Dia Moya, our resident “age impaired rider,” shares a gem of wisdom that has served her well at horse shows over the years.
It is amazing how much the human brain can get worked up over the simplest stuff. Even when things are going we well, we can over-think, over analyze and generally sabotage our own performances. And when things are going poorly there is no bottom floor for the brain.
I can be the queen of this… if my horse doesn’t load quickly and we are late to the show grounds, if my first jump in the warm up pen is over a vertical and not an X or if I perceive that there are people in the stands, warm up pen or anywhere with 20 miles of the show grounds who could be laughing at my riding/training/grooming abilities, my mental elevator can plummet down to earth. It can crash through floor after floor, the indicator arrow swooshing from left to right, from floor 10 to 1 as my esteem and confidence plunge into the basement, crashing to a landing somewhere in the sub-basement level.
The first two things are examples of stuff I can get over or prevent. More schooling, more preparation and more time can fix those issues. But the last example is a constant shadow that needs to be banished forever. Of course I worried about this stuff when I was a child, but I seemed to grow out of it. But, in middle age, I am prey to those negative thoughts once again.
This summer, while at an event a friend who had been jump judging looked me up. And this friend with just a few words, said in the middle of light conversation, gave me the key to dispel these negative thoughts.
My friend, Pam Johnson, is a hoot. Twenty years ago she split her time between eventing and team roping. The combo of those sports is unusual enough, but Pam did both on the same horse, a wonderful grey gelding who evented under the name Magic Slate (I’m not sure what he was called in the team roping pen – those folks usually don’t go in much for complicated show names. More often than not they stick with short, descriptive names like Baldy, Paint or Big Dummy).
Regardless, Pam was one busy woman. Often while hauling to events, she would stop off at a Friday night team roping jackpot, jump Slate out of the trailer and go win a few bucks before proceeding on to the event. “How else was I going to pay for gas,” she would explain to us short sighted idiots who owned horses who sucked up money and never earned dollar one.
Pam also has like five or six kids and when she wasn’t hauling herself and Slate around the Midwest, she was hauling the kids to rodeos and the like.
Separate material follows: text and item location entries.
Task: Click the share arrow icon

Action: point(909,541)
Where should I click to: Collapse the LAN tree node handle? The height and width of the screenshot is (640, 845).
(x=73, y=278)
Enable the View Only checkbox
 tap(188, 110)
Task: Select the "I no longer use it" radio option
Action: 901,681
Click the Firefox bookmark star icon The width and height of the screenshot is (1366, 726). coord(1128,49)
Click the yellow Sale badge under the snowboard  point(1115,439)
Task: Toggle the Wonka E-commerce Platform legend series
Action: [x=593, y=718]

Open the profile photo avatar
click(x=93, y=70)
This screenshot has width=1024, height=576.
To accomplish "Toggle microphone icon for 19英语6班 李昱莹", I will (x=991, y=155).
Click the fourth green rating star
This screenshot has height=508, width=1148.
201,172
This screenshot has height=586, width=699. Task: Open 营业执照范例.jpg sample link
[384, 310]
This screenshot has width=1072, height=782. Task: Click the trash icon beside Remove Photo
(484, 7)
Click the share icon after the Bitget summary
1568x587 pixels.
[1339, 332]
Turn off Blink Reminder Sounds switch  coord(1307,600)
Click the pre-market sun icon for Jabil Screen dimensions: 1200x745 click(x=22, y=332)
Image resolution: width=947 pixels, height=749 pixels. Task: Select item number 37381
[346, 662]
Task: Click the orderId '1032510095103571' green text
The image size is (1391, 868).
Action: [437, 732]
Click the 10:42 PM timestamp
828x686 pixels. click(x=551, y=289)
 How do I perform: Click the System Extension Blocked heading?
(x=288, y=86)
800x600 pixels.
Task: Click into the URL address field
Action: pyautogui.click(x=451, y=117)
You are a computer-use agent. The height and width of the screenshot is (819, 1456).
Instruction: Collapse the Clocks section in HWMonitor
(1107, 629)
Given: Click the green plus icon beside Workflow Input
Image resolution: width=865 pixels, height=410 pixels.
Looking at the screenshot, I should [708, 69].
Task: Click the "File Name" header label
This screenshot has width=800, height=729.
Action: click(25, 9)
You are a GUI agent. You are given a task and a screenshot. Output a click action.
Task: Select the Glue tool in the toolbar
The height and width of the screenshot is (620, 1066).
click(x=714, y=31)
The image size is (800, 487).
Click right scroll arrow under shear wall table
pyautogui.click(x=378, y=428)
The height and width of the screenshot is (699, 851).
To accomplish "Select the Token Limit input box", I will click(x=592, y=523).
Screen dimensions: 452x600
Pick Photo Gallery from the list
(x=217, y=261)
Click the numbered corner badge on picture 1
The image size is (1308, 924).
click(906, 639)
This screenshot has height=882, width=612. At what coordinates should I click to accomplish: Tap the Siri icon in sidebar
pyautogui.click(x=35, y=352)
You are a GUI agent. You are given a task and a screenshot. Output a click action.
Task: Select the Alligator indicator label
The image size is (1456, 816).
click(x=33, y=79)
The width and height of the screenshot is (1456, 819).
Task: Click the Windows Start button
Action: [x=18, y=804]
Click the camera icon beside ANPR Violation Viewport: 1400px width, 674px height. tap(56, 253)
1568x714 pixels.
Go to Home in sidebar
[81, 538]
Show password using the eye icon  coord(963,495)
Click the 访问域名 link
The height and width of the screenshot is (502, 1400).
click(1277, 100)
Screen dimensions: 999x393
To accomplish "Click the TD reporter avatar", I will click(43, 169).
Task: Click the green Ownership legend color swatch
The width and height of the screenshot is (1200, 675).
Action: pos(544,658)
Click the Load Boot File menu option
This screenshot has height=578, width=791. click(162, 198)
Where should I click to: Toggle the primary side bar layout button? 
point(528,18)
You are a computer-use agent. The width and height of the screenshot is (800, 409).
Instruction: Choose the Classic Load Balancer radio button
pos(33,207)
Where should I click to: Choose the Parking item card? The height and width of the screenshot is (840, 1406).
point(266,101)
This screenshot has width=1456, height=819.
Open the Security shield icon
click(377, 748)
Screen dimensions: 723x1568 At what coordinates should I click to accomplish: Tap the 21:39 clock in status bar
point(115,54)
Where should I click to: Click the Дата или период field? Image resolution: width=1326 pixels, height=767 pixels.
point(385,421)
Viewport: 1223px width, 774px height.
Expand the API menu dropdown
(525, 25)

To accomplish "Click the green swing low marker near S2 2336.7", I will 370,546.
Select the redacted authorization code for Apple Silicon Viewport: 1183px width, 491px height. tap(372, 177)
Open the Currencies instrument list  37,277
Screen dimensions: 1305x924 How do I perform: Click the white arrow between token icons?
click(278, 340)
In rodeo, as in any other sport there are bound to be disappointments, and kids often handle their setbacks in various ways. Pam was a no nonsense sort of mom who didn’t put up with much, and while we were reminiscing that summer afternoon about a particularly bad rodeo queen contest horsemanship test, which left her daughter in tears. She spilled her secret.
“I told Molly, ‘nobody cares about you.’ So you blew a lead and turned left at the cone instead of right and just sat in the middle of the arena until they asked you to leave the arena over the loud speaker.”
Pam continued, “We all have our own crap to worry about. And we all have to get ready to do whatever we need to do next. Folks don’t care what lead you were on or what direction you turned, nobody cares about you.”
Simple, yet profound. And oh so true.
As soon as you drag a lead or chip in on fence three – in just a few rounds or maybe in the next class, someone else is bound to do the same. We all make mistakes, and as colossal as ours may be there is always the next rider with the next blooper to take the heat off us. They will be sulking and brooding about their performance and won’t care one bit about your mistakes.
So remember, “nobody cares about you.” Trust me, you will be so much happier and much more confident.